__WHAT TO DO__
Reproduce exactly the opening lines of the listing, stopping after the line that contains "Click the 187146 volume value tag" and including it.
[[ SUPPLIED RECORDS, beginning ]]
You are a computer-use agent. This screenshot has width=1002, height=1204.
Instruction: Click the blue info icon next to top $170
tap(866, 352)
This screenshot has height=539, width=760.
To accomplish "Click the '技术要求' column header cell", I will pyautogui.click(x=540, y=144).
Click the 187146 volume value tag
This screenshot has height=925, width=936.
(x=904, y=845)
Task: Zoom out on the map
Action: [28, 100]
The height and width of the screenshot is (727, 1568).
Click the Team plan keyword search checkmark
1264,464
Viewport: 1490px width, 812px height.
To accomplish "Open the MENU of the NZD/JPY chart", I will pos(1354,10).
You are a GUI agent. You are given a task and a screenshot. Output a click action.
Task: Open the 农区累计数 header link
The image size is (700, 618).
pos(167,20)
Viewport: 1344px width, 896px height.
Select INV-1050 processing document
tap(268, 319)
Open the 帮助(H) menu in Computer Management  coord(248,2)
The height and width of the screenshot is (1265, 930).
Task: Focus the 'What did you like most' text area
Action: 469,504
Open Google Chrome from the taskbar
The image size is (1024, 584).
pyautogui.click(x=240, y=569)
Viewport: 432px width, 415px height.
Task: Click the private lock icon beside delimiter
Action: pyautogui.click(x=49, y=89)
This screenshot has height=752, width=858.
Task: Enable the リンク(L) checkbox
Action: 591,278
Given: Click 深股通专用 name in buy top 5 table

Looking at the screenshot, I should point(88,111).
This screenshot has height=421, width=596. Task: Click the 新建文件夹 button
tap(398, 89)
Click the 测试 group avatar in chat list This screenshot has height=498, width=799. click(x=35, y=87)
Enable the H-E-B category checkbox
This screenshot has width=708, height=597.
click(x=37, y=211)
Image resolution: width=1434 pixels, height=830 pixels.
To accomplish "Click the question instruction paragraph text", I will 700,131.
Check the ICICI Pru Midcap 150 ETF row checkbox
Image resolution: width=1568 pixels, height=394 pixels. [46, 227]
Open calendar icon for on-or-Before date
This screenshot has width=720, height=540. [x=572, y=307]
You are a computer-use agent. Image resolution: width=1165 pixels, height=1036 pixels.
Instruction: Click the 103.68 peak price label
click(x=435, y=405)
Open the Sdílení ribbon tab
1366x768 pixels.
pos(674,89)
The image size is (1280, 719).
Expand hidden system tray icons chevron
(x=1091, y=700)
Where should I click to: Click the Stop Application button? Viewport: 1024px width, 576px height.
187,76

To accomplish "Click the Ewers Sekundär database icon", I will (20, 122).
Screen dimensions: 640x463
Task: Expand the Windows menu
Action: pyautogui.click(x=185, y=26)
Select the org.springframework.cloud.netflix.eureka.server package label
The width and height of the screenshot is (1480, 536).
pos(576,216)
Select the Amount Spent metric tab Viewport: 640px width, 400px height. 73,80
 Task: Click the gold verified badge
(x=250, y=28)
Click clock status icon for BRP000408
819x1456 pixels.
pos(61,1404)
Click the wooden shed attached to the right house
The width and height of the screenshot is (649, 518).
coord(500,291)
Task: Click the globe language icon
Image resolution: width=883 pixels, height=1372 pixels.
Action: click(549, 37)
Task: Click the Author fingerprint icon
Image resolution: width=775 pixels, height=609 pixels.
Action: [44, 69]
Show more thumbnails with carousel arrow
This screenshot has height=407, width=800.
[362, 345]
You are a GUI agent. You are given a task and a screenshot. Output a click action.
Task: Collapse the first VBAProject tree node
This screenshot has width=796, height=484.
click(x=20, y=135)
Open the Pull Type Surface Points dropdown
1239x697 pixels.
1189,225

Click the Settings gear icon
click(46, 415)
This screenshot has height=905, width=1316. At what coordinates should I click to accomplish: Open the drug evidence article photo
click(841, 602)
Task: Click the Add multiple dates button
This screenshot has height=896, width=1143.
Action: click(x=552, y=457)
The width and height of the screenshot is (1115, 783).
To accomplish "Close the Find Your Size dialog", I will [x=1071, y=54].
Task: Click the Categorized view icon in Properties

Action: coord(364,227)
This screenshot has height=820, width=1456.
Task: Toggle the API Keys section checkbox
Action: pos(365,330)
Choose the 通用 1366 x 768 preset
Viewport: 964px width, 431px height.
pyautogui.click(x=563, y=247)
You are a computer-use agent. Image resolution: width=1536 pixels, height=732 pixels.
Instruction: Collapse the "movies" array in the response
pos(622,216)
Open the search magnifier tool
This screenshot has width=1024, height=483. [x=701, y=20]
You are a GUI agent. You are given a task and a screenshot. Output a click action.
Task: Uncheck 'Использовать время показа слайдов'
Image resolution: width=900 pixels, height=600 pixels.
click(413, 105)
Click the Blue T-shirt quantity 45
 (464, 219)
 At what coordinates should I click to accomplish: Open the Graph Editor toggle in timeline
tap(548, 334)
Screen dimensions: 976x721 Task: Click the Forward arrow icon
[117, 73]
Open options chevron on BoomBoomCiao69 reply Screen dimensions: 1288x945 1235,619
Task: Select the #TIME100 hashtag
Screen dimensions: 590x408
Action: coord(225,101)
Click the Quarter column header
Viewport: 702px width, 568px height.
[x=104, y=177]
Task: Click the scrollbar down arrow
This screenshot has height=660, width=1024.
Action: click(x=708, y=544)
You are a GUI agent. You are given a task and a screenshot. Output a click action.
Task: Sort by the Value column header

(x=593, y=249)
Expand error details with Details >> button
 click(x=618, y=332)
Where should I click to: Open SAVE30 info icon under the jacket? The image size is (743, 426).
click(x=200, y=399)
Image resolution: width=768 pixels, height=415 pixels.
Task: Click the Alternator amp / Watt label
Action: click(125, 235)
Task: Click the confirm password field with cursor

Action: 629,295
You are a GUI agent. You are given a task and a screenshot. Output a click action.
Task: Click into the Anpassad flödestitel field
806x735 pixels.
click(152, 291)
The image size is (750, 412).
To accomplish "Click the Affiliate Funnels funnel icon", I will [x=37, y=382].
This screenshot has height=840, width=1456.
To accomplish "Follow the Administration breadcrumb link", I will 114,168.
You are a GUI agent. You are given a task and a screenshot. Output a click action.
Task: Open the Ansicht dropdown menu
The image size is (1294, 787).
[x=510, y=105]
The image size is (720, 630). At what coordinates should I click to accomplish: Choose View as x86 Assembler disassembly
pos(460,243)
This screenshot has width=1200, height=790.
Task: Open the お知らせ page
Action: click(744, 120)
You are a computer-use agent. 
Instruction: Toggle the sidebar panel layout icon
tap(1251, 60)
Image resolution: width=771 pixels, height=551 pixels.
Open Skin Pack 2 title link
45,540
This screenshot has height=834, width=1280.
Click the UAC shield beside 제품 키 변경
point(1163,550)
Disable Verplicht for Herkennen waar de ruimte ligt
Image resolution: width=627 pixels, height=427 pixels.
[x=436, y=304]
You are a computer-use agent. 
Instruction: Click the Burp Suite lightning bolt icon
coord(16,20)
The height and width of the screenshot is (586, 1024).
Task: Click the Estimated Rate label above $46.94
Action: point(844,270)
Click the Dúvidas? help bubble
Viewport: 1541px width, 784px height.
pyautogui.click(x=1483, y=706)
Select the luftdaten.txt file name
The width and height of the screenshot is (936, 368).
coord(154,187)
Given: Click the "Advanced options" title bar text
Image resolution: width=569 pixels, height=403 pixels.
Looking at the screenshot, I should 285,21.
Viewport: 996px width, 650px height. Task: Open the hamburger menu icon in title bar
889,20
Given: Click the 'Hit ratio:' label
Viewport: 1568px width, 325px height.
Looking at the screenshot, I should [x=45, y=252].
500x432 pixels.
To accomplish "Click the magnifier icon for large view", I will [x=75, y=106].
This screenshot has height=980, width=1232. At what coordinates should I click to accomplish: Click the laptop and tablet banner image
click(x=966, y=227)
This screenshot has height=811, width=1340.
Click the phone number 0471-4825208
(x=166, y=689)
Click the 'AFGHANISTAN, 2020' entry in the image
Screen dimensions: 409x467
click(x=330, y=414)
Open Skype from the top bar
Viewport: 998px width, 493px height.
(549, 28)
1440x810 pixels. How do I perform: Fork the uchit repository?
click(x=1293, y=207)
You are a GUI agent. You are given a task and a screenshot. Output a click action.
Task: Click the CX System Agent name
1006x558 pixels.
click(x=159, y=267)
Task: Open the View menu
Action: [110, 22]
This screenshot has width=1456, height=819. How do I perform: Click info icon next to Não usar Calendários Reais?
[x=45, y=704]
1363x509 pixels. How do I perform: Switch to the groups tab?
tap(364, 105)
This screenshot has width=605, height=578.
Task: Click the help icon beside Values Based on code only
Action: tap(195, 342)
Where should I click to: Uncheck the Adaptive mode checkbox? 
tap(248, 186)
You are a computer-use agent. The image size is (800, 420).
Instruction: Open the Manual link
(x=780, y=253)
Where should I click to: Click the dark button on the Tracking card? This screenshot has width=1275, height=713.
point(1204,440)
[[ SUPPLIED RECORDS, end ]]
__REPLY__
You are a computer-use agent. This screenshot has width=1002, height=1204.
Instruction: Click the blue info icon next to top $170
tap(866, 352)
This screenshot has height=539, width=760.
To accomplish "Click the '技术要求' column header cell", I will pyautogui.click(x=540, y=144).
Click the 187146 volume value tag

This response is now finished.